▸ La consigne
Dans l'extrait sur la valeur des moyens de production, quelle est, s'il vous plaît, la limite du maximum de valeur que ceux-ci peuvent perdre dans le cours du travail ?

▸ Extrait fourni
● ● ●

Les moyens de production ne transmettent de valeur au nouveau produit qu’autant qu’ils en perdent sous leurs anciennes formes d’utilité. Le maximum de valeur qu’ils peuvent perdre dans le cours du travail a pour limite la grandeur de valeur originaire qu’ils possédaient en entrant dans l’opération, ou le temps de travail que leur production a exigé. Les moyens de production ne peuvent donc jamais ajouter au produit plus de valeur qu’ils n’en possèdent eux‑mêmes. Quelle que soit l’utilité d’une matière première, d’une machine, d’un moyen de production, s’il coûte cent cinquante livres sterling, soit cinq cents journées de travail, il n’ajoute au produit total qu’il contribue à former jamais plus de cent cinquante livres sterling. Sa valeur est déterminée non par le travail où il entre comme moyen de production, mais par celui d’où il sort comme produit. Il ne sert dans l’opération à laquelle on l’emploie que comme valeur d’usage, comme chose qui possède des propriétés utiles ; si avant d’entrer dans cette opération, il n’avait possédé aucune valeur, il n’en donnerait aucune au produit[1].

Pendant que le travail productif transforme les moyens de production en éléments formateurs d’un nouveau produit, leur valeur est sujette à une espèce de métempsycose. Elle va du corps consommé au corps nouvellement formé. Mais cette transmigration s’effectue à l’insu du travail réel. Le travailleur ne peut pas ajouter un nouveau travail, créer par conséquent une valeur nouvelle, sans conserver des valeurs anciennes, car il doit ajouter ce travail sous une forme utile et cela ne peut avoir lieu sans qu’il transforme des produits en moyens de production d’un produit nouveau auquel il transmet par cela même leur valeur. La force de travail en activité, le travail vivant a donc la propriété de conserver de la valeur en ajoutant de la valeur ; c’est là un don naturel qui ne coûte rien au travailleur, mais qui rapporte beaucoup au capitaliste ; il lui doit la conservation de la valeur actuelle de son capital[2]. Tant que les affaires vont bien, il est trop absorbé dans la fabrication de la plus‑value pour distinguer ce don gratuit du travail. Des interruptions violentes, telles que les crises, le forcent brutalement à s’en apercevoir[3].

● ● ●

▸ Liste des données
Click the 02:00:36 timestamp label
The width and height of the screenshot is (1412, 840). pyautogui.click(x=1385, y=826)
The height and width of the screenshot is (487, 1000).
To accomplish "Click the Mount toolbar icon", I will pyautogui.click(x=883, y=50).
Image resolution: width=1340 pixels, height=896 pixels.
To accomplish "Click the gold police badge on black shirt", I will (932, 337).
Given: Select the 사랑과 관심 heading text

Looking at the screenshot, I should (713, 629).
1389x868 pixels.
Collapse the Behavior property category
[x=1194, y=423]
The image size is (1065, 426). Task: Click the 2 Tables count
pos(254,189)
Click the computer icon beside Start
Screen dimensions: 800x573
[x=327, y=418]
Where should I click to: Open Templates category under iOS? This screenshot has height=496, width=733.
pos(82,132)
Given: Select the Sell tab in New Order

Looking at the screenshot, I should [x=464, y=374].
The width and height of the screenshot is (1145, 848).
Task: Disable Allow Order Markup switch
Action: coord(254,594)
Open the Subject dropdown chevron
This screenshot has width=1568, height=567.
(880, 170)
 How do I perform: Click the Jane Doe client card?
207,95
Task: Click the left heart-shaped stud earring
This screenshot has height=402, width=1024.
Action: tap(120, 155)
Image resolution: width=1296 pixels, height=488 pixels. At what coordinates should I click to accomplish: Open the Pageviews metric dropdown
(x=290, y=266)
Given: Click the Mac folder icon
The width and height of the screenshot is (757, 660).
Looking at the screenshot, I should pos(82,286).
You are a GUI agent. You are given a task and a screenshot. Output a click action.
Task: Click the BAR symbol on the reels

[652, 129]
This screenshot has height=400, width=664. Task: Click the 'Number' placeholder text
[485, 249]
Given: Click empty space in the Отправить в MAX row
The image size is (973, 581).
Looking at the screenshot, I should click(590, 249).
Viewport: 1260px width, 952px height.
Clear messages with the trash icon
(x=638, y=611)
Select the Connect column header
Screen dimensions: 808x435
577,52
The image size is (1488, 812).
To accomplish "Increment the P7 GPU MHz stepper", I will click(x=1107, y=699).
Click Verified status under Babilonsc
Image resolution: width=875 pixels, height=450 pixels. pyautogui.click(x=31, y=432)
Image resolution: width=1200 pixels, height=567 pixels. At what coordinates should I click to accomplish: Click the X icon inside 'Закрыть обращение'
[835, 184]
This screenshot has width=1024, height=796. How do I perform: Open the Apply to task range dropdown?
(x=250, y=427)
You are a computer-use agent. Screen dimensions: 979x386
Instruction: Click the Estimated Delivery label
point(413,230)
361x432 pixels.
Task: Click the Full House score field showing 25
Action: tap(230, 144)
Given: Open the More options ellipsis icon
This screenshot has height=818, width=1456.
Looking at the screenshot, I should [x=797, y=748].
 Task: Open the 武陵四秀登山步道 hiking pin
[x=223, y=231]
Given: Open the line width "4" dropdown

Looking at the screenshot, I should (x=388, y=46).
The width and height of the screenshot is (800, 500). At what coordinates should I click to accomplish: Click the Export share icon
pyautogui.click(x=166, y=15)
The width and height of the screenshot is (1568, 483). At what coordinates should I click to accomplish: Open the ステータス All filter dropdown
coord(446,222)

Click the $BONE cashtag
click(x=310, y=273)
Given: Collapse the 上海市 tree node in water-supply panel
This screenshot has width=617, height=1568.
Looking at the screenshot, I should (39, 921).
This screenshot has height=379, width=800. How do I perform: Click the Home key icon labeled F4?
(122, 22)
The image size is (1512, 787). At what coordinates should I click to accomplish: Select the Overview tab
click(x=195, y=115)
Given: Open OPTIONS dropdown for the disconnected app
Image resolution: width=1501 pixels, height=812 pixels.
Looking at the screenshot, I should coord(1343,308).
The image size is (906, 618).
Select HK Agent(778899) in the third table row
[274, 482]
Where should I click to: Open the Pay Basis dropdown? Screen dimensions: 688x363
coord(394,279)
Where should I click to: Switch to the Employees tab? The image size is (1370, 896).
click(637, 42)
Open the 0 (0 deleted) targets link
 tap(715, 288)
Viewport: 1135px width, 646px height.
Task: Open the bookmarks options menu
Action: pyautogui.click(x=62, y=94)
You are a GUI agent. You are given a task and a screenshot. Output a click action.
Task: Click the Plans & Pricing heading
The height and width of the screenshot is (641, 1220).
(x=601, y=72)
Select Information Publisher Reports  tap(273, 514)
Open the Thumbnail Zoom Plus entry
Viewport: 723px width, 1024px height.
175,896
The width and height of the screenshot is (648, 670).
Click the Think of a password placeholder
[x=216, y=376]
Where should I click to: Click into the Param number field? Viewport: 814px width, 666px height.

● ● ●

▸ Réponse rédigée
Cette limite est la grandeur de valeur originaire qu'ils possédaient en entrant dans l'opération, ou le temps de travail que leur production a exigé.